Extract provided:
....

Tuesday, July 2, 2013

The Passion of the Christ

Mel Gibson's The Passion of the Christ, with dialogue in two dead languages (Aramaic and Latin) is a film that has been debated and condemned for a year now, often by people who hadn't seen it. Now it arrives, still controversial, but now capable of being assessed on its merits or lack of same. This is not a film one can "like." Rather, it's a film to admire. The effect is visceral. One is either moved spiritually or emotionally by Gibson's film or one is not. I was moved.

The film deals with the life of Jesus, but unlike other cinematic interpretations of the Gospels, Gibson focuses on the passion, a word often associated with love but originally used to describe Christ's sufferings. But love is the ultimate point. This is no white-washed politically correct version of the Gospels with Jesus cast as a hippy philosopher, but one that wholeheartedly accepts his divinity and role as savior of all mankind, the shepherd who lays down his life for his sheep.

Gibson dispenses with the usual opening titles, instead devoting the first frames of film to a quote from Isaiah. We then see Jesus (James Caviezel) praying in the Garden of Gethsemane, asking God the Father to let this burden pass from his shoulders, but vowing to follow through on the Father's commands. Bathed in an eerie pale blue light (the cinematography by Caleb Deschanel is superb), Jesus is alone except for Satan (Rosalinda Celentano), presented here as a female androgen, beautiful, yet barren of spirit. Jesus' meditation is interrupted by Roman soldiers who come to arrest him. Accused by the Sanhedrin of blasphemy, Jesus is passed from Pontius Pilate to King Herod and back to Pilate, who sentences Jesus to death in order to satisfy the Jewish religious leaders.

Here is where most of the controversy originates, but charges that the film is anti-Semitic are ill-founded. Jesus was, after all, a Jew, as were his apostles and many of those who protested his crucifixion. More importantly, Jesus lays down his life of his own accord. His death, like his resurrection, was prophesied in the Old Testament.

The remainder of the film is devoted to Jesus' suffering, and it is presented in graphic, often disturbing detail. Yes, the film is bloody, and very violent, but Gibson somehow avoids being gratuitous. By these wounds we are healed is the message, and the film hopes to communicate the extent of Jesus' suffering on our behalf.

....

Material supplied:
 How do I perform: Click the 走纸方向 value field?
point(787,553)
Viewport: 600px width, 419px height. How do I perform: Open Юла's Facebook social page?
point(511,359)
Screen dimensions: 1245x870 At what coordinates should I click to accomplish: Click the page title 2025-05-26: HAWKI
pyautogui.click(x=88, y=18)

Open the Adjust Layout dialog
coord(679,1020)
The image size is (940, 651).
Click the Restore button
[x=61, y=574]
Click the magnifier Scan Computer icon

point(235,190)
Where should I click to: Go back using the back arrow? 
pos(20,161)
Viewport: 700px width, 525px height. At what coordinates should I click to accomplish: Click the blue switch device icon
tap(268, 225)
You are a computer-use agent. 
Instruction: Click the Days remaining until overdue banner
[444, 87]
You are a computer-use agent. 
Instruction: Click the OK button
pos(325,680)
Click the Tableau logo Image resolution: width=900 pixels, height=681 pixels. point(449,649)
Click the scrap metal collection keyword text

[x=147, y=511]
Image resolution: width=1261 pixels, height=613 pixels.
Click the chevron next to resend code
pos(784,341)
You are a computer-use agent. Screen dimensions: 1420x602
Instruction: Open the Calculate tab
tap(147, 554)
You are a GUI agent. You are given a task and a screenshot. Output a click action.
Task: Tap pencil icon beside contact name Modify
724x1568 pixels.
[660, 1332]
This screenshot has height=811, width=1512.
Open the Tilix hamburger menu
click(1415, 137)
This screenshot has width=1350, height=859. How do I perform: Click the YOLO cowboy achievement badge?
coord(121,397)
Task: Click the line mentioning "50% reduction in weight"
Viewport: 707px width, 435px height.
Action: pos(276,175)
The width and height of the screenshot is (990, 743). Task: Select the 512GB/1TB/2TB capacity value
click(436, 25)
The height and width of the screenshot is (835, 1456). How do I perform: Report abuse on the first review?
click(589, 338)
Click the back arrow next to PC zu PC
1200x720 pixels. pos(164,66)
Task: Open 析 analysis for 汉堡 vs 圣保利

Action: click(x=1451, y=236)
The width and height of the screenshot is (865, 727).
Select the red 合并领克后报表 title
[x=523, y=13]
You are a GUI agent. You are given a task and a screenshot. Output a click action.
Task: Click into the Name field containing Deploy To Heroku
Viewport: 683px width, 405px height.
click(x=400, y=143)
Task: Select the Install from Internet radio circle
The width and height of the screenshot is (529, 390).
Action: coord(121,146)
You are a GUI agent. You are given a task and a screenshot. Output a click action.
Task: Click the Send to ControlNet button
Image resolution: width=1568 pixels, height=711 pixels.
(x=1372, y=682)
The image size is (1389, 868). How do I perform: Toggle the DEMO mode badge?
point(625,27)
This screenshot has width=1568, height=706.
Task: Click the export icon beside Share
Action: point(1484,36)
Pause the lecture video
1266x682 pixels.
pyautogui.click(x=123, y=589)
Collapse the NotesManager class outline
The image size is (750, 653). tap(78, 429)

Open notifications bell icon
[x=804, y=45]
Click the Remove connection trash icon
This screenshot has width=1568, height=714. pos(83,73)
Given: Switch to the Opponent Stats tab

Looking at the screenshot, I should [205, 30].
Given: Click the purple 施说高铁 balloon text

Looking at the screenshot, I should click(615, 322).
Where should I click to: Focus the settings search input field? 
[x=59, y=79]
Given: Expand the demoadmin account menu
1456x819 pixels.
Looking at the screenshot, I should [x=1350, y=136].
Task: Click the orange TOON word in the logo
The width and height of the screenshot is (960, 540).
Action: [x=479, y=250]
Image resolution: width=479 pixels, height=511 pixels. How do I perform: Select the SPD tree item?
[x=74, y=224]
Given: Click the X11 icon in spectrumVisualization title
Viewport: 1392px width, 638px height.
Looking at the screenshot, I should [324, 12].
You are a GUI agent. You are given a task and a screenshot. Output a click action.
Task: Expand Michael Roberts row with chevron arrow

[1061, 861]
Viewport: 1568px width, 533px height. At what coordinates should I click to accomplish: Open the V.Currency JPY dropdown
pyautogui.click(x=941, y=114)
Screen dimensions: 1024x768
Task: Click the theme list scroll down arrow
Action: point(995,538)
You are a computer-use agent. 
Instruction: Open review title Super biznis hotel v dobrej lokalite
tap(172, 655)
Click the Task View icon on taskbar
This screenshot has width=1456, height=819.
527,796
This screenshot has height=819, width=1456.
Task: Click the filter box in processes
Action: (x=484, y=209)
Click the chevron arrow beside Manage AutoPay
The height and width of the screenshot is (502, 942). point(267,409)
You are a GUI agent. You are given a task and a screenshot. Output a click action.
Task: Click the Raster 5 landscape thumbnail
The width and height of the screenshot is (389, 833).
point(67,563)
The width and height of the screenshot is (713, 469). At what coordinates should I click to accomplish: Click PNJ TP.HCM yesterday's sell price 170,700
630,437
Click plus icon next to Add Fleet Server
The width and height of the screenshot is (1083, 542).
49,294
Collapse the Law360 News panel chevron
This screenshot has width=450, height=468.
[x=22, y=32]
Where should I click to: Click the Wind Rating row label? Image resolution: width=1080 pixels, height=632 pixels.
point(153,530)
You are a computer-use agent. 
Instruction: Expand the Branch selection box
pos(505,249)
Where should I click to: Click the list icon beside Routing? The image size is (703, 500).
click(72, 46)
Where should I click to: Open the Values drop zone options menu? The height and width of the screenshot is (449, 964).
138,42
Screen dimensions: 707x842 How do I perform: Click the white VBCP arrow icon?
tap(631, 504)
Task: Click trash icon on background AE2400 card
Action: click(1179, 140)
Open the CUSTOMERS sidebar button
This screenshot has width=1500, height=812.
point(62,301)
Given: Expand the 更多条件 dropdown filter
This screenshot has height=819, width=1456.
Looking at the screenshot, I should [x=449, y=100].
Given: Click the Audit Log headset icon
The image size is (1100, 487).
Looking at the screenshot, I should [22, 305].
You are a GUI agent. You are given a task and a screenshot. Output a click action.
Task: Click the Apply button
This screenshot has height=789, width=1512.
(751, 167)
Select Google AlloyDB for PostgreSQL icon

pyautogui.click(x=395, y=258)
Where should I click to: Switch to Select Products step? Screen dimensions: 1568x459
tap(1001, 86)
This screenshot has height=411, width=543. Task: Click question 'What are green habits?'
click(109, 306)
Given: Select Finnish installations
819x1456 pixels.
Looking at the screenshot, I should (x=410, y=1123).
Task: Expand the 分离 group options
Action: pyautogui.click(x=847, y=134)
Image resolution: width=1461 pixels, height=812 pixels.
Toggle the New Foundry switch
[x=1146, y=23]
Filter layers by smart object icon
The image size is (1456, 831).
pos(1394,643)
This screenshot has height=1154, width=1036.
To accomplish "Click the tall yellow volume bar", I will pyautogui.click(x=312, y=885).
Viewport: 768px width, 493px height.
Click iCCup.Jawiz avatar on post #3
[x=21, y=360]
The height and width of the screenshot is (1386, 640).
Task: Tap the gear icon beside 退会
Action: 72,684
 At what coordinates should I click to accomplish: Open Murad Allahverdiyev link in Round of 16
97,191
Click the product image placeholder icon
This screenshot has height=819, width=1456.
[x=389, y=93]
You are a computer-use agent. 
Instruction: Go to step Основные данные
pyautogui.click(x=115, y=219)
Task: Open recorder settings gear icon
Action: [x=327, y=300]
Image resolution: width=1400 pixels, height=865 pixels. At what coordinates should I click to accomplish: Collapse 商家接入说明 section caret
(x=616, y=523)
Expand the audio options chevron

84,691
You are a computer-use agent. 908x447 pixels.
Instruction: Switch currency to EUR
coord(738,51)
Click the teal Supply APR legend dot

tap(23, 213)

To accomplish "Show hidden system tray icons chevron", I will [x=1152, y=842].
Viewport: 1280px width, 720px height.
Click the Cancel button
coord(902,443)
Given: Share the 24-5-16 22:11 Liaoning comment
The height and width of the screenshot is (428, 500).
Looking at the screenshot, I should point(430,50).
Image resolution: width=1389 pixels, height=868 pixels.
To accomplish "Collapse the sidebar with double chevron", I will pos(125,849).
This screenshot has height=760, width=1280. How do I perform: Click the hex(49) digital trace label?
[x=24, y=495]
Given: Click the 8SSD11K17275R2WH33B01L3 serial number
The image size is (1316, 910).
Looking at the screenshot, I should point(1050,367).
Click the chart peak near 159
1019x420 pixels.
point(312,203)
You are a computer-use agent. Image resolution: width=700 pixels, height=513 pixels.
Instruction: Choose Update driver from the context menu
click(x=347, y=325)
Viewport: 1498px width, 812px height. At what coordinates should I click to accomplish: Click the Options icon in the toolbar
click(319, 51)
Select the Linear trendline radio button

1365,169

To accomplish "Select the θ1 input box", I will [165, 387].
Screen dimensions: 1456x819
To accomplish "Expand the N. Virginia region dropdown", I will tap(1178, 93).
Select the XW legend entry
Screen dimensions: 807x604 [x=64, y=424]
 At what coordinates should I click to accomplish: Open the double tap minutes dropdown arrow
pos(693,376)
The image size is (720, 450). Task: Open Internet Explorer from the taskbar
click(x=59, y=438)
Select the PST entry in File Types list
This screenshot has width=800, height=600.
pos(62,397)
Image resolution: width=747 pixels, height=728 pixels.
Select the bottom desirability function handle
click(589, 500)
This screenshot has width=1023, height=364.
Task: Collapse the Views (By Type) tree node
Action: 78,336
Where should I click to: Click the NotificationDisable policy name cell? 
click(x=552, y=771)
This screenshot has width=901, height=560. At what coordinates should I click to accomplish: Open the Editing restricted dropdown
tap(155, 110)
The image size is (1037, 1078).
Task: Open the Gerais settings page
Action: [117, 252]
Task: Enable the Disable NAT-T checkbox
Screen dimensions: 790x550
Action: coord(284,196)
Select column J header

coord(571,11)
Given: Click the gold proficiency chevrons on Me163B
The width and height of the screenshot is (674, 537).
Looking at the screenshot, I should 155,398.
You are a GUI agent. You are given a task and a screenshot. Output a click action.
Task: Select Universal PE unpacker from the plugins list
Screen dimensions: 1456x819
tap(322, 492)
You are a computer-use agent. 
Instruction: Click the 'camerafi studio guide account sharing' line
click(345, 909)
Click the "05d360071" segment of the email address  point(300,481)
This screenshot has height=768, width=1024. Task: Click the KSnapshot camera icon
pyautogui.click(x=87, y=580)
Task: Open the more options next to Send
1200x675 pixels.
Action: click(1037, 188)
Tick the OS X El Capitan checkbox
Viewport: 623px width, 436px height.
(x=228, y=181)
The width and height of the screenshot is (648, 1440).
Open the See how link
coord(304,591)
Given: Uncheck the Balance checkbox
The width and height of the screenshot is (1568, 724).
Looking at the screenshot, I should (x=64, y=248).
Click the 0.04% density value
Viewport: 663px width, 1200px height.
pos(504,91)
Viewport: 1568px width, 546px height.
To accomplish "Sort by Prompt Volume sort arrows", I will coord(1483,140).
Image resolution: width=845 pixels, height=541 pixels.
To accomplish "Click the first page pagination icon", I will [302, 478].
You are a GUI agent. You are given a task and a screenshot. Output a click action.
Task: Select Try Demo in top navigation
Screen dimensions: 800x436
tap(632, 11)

....

Your tasks:
A: In the review of The Passion of the Christ, who is credited with the film's cinematography?
B: Using the review of The Passion of the Christ, explain why the reviewer rejects the charge that the film is anti-Semitic.
C: Resume the review of The Passion of the Christ from its last sentence.

Responses by task:
A: Caleb Deschanel is credited with the cinematography.

B: The reviewer notes that Jesus was a Jew, as were his apostles and many of those who protested his crucifixion. More importantly, Jesus lays down his life of his own accord, and his death, like his resurrection, was prophesied in the Old Testament.

C:
Although the film does not dwell on Jesus' teachings, several flashbacks give us a glimpse of the Sermon on the Mount and the Last Supper, as well as Jesus' life as a carpenter. One of the most affecting flashbacks occurs during the long march to Golgotha. His cross too heavy to bear, Jesus drops to his knees and his mother rushes to his side. A flashback shows Mary (a luminous Maia Morgenstern) doing the same when a youthful Jesus stumbles and falls.

Although this is only Gibson's third film as a director (the second was 1995's Oscar winning Braveheart), he shows himself to be a master film-maker, capable of creating inspired and inspiring imagery, notably a heavenly view of the crucifixion in which a single teardrop forms and drops near the foot of the cross causing the earth to tremble. Gibson ends his film with a brief but beautiful depiction of the resurrection, a scene that brought applause from the audience I saw it with.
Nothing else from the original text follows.